• _RECORDS TO USE_
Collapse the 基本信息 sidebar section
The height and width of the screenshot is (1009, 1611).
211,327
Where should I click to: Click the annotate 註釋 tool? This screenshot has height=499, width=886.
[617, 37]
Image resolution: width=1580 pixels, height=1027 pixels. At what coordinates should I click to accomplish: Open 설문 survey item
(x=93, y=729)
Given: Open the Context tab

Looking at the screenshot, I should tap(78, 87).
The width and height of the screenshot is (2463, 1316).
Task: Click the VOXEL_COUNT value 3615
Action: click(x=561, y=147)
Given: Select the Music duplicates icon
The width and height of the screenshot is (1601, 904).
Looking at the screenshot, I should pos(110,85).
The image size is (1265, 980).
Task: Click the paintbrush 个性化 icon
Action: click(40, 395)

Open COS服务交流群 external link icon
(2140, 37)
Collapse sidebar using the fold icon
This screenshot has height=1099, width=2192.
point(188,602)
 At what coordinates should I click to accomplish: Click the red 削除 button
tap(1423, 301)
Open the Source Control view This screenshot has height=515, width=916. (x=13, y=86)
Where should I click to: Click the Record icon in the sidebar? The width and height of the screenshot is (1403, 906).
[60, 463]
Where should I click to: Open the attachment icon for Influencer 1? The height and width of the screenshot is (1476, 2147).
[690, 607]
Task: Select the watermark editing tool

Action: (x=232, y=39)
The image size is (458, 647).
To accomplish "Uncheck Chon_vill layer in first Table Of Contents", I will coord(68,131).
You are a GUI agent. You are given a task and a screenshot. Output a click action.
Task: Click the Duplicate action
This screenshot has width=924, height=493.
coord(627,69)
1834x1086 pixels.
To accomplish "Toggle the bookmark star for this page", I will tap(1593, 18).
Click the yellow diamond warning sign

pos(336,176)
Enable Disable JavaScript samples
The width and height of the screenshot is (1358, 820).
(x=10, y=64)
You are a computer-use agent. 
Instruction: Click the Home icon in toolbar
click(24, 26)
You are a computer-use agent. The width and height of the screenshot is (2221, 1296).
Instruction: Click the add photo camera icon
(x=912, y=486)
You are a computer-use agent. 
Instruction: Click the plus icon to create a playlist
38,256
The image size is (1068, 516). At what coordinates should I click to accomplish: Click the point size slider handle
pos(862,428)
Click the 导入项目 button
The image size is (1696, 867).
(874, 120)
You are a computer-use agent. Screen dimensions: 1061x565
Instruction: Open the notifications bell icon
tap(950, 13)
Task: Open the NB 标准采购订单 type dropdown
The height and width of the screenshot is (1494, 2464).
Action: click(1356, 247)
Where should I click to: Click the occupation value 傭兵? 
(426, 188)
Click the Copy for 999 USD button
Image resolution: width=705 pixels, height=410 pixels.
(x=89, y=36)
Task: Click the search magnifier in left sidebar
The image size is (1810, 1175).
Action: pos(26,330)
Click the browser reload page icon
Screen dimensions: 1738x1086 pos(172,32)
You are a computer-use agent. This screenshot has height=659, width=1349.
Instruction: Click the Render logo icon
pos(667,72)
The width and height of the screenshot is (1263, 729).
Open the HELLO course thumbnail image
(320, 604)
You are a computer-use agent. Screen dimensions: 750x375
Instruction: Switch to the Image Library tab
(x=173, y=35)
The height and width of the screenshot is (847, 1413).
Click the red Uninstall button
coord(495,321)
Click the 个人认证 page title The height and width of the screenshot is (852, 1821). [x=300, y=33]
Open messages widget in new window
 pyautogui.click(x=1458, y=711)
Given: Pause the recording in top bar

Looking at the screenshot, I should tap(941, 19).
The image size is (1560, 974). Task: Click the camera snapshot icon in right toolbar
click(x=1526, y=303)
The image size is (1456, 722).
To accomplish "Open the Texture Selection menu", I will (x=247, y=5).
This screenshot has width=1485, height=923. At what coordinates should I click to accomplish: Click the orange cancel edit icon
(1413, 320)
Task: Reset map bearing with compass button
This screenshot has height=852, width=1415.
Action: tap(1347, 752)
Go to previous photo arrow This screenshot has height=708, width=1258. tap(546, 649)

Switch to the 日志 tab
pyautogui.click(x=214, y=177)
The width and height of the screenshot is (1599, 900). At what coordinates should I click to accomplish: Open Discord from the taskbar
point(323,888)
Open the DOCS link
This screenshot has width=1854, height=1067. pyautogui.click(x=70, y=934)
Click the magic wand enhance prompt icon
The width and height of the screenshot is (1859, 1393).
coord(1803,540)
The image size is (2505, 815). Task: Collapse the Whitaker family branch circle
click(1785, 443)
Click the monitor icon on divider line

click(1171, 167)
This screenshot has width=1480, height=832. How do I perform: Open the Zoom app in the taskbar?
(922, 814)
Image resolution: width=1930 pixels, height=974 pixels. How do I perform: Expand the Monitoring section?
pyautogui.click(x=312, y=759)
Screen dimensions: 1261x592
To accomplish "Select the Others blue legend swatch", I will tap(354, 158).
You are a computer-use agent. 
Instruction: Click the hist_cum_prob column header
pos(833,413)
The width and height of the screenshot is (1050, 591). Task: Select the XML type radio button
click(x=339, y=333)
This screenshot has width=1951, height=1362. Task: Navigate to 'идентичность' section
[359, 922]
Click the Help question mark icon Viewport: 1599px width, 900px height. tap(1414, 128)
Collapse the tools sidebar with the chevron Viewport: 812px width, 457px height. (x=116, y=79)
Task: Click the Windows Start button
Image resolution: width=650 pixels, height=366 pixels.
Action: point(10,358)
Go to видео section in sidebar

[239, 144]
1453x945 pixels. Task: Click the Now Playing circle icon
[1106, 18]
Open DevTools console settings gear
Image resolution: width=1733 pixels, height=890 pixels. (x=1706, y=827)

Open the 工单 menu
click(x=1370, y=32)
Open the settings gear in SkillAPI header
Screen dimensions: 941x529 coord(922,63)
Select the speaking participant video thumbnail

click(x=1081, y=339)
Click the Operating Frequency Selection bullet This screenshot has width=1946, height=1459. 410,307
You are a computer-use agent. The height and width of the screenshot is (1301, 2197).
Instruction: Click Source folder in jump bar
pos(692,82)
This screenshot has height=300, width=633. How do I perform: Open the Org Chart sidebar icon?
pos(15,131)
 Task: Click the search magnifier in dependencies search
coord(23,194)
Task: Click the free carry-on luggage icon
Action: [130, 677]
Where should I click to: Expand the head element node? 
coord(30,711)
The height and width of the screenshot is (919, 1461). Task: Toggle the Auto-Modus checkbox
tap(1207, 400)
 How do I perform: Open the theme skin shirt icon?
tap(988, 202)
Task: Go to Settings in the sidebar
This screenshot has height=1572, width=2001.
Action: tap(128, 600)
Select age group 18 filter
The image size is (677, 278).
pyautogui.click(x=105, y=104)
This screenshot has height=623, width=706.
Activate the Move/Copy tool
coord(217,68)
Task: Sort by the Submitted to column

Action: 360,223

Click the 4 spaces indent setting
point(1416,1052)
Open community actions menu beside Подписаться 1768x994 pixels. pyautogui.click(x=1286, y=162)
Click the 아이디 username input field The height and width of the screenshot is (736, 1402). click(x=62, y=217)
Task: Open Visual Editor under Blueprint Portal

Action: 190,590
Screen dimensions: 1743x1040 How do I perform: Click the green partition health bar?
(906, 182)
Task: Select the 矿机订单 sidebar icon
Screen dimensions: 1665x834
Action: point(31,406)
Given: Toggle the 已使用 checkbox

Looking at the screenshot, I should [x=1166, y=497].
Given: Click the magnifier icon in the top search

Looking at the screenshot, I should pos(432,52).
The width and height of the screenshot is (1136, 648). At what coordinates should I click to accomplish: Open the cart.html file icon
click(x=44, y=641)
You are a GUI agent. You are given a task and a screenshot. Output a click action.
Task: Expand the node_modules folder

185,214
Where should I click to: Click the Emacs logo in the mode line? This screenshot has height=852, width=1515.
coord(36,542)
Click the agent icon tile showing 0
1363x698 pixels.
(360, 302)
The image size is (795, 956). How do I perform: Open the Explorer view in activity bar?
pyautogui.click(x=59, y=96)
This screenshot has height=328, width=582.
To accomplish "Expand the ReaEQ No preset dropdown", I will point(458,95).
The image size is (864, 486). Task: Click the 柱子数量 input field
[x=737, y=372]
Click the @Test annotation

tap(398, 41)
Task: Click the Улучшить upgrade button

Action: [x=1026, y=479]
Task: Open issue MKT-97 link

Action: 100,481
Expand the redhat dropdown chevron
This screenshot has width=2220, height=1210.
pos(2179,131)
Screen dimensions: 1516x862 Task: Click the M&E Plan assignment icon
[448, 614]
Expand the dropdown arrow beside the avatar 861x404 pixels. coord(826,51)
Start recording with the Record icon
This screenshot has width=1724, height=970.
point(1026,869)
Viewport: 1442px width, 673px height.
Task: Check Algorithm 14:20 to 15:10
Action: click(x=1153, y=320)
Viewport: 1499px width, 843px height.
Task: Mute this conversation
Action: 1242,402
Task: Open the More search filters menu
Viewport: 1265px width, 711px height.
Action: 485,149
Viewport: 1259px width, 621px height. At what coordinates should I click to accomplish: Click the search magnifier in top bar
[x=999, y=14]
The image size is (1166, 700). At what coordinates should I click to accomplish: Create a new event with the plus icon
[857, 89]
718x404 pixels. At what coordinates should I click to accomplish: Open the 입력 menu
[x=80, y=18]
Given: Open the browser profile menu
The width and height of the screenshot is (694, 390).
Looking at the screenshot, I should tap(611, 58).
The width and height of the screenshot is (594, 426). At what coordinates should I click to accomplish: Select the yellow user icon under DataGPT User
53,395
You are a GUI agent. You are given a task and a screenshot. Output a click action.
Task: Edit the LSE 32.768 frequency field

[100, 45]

• _TASK DETAILS_
Here the output must be the lines above from the line with "Instruction: Open the notifications bell icon" to the line with "The image size is (1456, 722).", both included, duplicated word for word and nothing else.

• _TASK RESULT_
Instruction: Open the notifications bell icon
tap(950, 13)
Task: Open the NB 标准采购订单 type dropdown
The height and width of the screenshot is (1494, 2464).
Action: click(1356, 247)
Where should I click to: Click the occupation value 傭兵? 
(426, 188)
Click the Copy for 999 USD button
Image resolution: width=705 pixels, height=410 pixels.
(x=89, y=36)
Task: Click the search magnifier in left sidebar
The image size is (1810, 1175).
Action: pos(26,330)
Click the browser reload page icon
Screen dimensions: 1738x1086 pos(172,32)
You are a computer-use agent. This screenshot has height=659, width=1349.
Instruction: Click the Render logo icon
pos(667,72)
The width and height of the screenshot is (1263, 729).
Open the HELLO course thumbnail image
(320, 604)
You are a computer-use agent. Screen dimensions: 750x375
Instruction: Switch to the Image Library tab
(x=173, y=35)
The height and width of the screenshot is (847, 1413).
Click the red Uninstall button
coord(495,321)
Click the 个人认证 page title The height and width of the screenshot is (852, 1821). [x=300, y=33]
Open messages widget in new window
 pyautogui.click(x=1458, y=711)
Given: Pause the recording in top bar

Looking at the screenshot, I should tap(941, 19).
The image size is (1560, 974). Task: Click the camera snapshot icon in right toolbar
click(x=1526, y=303)
The image size is (1456, 722).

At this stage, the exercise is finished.